§ PARTS OF THE EXERCISE
1. Summarize the passage on cloud datacenter economics in two sentences.
2. From the passage on cloud datacenter economics, extract the stretch from "This, of course, begs" through "to the cloud providers.".

§ ARTICLE

The providers of the cloud can reap massive economies of scale with their datacenters. According to estimates from  Amazon's (AMZN) James Hamilton, a very large datacenter (50,000 servers) enjoys a 5 to 7 times reduction in networking, storage, and IT administration costs versus a medium-sized datacenter (1,000 servers). The current generation cloud datacenters are built on an even larger scale. One significant source of these cost savings comes from the use of commodity hardware components by the cloud providers. For example, instead of purchasing servers from  Hewlett-Packard (HPQ) or  IBM (IBM), or networking equipment from  Cisco (CSCO), or storage arrays from  EMC (EMC), Google builds its own servers, network switches, and storage systems from off-the-shelf commodity parts. The magic that makes Google's datacenters hum is the custom software the company has developed to distribute computing tasks and storage among its giant army of commodity servers.

This, of course, begs the question that if the cloud providers use commodity hardware and enterprises reduce their hardware spending because they shift more computing needs to the cloud, where does that leave enterprise IT vendors like HP,  Dell (DELL), Cisco, EMC, and  NetApp (NTAP)? We believe adoption of the cloud will be a head wind for the traditional enterprise IT hardware vendors. We are fairly confident that Google is unlikely to purchase storage from EMC because Google does not want to pay the price premium that allows EMC to earn 50% gross margins. We are hard-pressed to understand what, if any, value the traditional enterprise IT vendors will bring to the cloud providers.

§ Records for locating displayed items
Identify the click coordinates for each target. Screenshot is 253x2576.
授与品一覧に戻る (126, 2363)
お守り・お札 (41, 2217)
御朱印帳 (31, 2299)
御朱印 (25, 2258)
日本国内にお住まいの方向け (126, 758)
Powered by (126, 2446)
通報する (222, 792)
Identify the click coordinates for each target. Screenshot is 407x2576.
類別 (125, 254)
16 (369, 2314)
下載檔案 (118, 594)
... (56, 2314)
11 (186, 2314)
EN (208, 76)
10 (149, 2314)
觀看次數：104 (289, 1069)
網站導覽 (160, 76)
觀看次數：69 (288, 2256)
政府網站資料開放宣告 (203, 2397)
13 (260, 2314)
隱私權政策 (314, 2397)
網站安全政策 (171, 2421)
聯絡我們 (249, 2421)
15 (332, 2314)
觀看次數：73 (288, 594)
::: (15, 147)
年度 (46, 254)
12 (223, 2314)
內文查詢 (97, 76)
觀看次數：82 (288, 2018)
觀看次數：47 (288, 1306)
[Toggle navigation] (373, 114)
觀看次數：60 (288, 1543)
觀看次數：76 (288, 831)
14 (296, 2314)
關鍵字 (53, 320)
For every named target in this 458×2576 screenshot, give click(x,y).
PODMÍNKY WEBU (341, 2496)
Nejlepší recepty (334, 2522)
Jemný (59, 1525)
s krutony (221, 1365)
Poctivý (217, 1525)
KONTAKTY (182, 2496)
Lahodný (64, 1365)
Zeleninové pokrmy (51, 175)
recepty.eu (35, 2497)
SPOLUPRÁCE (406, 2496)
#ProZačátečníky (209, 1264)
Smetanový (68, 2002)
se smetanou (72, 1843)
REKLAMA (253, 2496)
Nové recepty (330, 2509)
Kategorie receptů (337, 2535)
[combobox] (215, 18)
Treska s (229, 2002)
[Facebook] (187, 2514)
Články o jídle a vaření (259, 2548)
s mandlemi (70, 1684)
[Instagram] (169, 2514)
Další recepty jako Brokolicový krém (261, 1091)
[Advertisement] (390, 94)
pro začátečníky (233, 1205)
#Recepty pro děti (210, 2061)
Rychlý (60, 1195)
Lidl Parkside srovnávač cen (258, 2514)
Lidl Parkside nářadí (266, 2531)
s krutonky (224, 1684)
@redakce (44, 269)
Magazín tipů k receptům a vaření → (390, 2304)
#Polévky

§ CORRECT ANSWERS
1. Cloud providers gain large economies of scale from their datacenters, partly by building their own servers, switches, and storage from commodity parts, as Google does, and using custom software to spread work across them. The authors believe cloud adoption will be a head wind for traditional enterprise IT hardware vendors such as HP, Dell, Cisco, EMC, and NetApp.

2.
This, of course, begs the question that if the cloud providers use commodity hardware and enterprises reduce their hardware spending because they shift more computing needs to the cloud, where does that leave enterprise IT vendors like HP,  Dell (DELL), Cisco, EMC, and  NetApp (NTAP)? We believe adoption of the cloud will be a head wind for the traditional enterprise IT hardware vendors. We are fairly confident that Google is unlikely to purchase storage from EMC because Google does not want to pay the price premium that allows EMC to earn 50% gross margins. We are hard-pressed to understand what, if any, value the traditional enterprise IT vendors will bring to the cloud providers.